Requirements:

Lead customer engagements on SIEM & SOAR implementation with use case and playbook documentation. Provide hands-on solutions, customization and tuning, automation, and use case development for different SIEM solutions. Collaborating with multiple stakeholder teams including the SOC, Threat Modeling & Hunting Teams. Creating strategies, technical plans, and architectures to audiences of technical and executive leadership as required. Continuously improve threat detection capabilities, use cases and playbooks.

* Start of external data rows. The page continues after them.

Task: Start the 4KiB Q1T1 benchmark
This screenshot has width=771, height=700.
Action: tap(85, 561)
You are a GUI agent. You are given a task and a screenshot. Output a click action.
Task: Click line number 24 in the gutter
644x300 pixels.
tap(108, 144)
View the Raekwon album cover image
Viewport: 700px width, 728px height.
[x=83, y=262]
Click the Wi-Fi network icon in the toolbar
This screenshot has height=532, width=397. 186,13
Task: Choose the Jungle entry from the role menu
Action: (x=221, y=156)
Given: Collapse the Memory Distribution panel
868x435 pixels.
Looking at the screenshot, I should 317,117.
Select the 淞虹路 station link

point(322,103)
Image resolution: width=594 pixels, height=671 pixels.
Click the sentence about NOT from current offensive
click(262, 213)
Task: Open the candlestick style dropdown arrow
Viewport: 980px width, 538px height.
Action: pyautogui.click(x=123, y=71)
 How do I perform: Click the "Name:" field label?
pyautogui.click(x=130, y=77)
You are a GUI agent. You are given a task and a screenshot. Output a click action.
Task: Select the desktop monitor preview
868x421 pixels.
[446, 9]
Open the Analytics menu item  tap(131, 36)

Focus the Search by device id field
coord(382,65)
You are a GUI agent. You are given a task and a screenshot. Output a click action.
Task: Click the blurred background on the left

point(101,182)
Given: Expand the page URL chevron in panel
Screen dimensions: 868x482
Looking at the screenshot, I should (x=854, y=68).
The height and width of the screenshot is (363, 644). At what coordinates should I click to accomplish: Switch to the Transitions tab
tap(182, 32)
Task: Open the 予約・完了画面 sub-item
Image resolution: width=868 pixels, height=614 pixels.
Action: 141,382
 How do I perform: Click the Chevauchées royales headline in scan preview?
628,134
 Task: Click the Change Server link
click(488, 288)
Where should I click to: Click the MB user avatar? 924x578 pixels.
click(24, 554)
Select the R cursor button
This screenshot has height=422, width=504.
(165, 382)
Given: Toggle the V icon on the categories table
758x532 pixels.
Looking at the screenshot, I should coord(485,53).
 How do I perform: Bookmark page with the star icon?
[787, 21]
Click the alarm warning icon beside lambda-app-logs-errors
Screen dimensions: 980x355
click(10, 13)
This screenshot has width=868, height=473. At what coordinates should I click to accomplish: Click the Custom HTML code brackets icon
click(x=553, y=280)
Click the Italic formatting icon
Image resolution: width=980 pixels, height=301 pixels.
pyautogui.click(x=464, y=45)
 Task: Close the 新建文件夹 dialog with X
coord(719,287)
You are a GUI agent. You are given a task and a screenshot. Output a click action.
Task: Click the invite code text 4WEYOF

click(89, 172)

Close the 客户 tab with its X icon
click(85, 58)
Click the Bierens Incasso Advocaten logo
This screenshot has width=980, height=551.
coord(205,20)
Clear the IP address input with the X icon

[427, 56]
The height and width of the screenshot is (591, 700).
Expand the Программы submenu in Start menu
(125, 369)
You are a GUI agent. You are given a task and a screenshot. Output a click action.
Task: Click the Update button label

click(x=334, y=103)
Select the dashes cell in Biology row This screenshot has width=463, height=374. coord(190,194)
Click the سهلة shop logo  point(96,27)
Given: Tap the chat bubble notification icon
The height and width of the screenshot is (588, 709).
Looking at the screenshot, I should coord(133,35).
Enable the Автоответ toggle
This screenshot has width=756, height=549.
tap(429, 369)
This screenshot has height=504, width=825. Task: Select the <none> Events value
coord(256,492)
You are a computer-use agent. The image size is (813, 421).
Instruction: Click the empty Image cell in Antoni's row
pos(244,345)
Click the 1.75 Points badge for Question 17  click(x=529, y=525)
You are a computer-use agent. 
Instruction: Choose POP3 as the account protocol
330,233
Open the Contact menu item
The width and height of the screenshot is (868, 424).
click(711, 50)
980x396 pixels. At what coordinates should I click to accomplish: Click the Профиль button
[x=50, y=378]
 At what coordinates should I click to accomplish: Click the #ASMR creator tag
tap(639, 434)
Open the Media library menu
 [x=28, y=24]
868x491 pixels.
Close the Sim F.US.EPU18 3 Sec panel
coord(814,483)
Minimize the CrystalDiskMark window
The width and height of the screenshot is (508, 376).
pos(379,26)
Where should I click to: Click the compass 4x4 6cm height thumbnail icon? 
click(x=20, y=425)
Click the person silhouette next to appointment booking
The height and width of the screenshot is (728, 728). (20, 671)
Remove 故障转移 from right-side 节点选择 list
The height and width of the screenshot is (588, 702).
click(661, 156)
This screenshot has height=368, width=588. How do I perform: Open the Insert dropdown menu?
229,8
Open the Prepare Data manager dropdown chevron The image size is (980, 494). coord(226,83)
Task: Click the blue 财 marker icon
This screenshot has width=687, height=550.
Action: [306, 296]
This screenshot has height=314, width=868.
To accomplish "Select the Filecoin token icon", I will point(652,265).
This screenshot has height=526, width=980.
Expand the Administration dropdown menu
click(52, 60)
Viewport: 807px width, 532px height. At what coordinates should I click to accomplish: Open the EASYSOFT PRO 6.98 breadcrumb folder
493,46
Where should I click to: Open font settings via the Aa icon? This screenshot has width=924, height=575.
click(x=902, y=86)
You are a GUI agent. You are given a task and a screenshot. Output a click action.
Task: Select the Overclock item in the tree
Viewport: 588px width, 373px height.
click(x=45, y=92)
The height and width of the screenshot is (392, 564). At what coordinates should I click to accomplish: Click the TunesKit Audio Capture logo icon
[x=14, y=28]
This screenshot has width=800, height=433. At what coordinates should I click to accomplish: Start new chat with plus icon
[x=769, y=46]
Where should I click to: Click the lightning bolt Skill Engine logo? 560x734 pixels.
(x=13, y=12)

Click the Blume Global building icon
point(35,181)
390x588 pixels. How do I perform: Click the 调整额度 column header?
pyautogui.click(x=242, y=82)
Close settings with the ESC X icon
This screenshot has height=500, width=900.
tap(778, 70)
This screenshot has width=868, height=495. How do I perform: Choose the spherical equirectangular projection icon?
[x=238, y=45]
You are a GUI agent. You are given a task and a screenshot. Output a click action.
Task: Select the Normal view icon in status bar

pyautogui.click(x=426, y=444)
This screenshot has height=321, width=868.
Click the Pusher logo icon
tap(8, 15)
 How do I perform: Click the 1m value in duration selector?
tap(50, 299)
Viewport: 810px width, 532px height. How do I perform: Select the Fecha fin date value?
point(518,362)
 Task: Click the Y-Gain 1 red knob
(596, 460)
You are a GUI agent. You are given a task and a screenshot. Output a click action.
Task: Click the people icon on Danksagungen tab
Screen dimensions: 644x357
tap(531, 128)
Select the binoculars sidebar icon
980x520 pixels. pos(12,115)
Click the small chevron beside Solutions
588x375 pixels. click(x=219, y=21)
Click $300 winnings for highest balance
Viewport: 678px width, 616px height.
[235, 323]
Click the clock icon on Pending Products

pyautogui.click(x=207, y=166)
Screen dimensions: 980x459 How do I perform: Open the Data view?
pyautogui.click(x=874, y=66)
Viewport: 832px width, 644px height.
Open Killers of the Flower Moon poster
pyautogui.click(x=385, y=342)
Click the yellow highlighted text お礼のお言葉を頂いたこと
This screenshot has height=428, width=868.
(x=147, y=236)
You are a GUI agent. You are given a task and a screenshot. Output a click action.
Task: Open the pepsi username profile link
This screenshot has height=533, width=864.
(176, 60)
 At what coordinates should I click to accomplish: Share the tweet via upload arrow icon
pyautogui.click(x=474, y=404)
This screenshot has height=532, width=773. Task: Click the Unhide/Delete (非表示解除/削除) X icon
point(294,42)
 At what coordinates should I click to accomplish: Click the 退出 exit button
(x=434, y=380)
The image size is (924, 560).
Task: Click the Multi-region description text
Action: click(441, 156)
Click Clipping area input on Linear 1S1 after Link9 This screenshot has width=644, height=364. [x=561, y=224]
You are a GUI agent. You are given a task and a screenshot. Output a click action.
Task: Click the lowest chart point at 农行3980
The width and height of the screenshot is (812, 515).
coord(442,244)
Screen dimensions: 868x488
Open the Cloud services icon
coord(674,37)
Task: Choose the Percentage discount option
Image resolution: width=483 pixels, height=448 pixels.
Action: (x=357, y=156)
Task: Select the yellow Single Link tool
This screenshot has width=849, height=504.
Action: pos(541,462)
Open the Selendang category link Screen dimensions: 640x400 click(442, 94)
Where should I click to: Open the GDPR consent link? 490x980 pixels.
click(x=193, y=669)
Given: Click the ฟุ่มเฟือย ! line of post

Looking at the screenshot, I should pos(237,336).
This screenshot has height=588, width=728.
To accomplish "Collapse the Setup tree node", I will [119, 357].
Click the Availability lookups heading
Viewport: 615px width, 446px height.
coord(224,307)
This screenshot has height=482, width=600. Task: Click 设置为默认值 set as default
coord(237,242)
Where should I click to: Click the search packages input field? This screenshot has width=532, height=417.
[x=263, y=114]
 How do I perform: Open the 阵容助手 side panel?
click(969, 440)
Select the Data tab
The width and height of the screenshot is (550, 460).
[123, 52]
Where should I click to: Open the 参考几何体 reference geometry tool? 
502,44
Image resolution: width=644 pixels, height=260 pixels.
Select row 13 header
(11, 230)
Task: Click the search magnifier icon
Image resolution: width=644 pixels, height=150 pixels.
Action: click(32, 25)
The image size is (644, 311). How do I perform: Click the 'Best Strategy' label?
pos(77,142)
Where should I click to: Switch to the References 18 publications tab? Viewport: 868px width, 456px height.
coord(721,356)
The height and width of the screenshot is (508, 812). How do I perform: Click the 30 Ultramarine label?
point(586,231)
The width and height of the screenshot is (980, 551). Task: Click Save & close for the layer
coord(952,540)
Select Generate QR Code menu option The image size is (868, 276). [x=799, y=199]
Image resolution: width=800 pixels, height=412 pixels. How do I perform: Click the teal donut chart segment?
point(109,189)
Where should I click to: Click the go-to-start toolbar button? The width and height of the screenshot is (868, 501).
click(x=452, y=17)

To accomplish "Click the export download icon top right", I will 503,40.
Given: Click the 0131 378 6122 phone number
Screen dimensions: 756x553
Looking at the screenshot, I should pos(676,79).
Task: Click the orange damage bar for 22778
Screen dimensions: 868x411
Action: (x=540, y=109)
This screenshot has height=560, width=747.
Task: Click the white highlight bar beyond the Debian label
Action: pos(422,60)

Mentor and guide the detection engineering team and plan training activities.

Qualification:

A bachelor’s degree in computer science, IT, or a Cybersecurity related field. One or more certifications including CompTIA CySA+, CSA, Cloud etc. Minimum 4 years of hands on technical SIEM experience, with 2-3 of those years focused on creating use cases and detection focused automation. 2-3 years of experience working directly in SOC, Threat Hunting or an Incident Response Team. Deep understanding of SOC, SIEM, and other engineering best practices, limitations, and ways of extending or customizing threat detection automation related use cases. Experience with one or more SIEM solutions out of Microsoft Sentinel, Google Chronicle, IBM QRadar, Splunk or Wazuh. Demonstrate hands-on skills in a major scripting/programming language or a search query language (KQL, YARA, DQL, etc.) for use in use case development. Experience with cloud services will be an added advantage.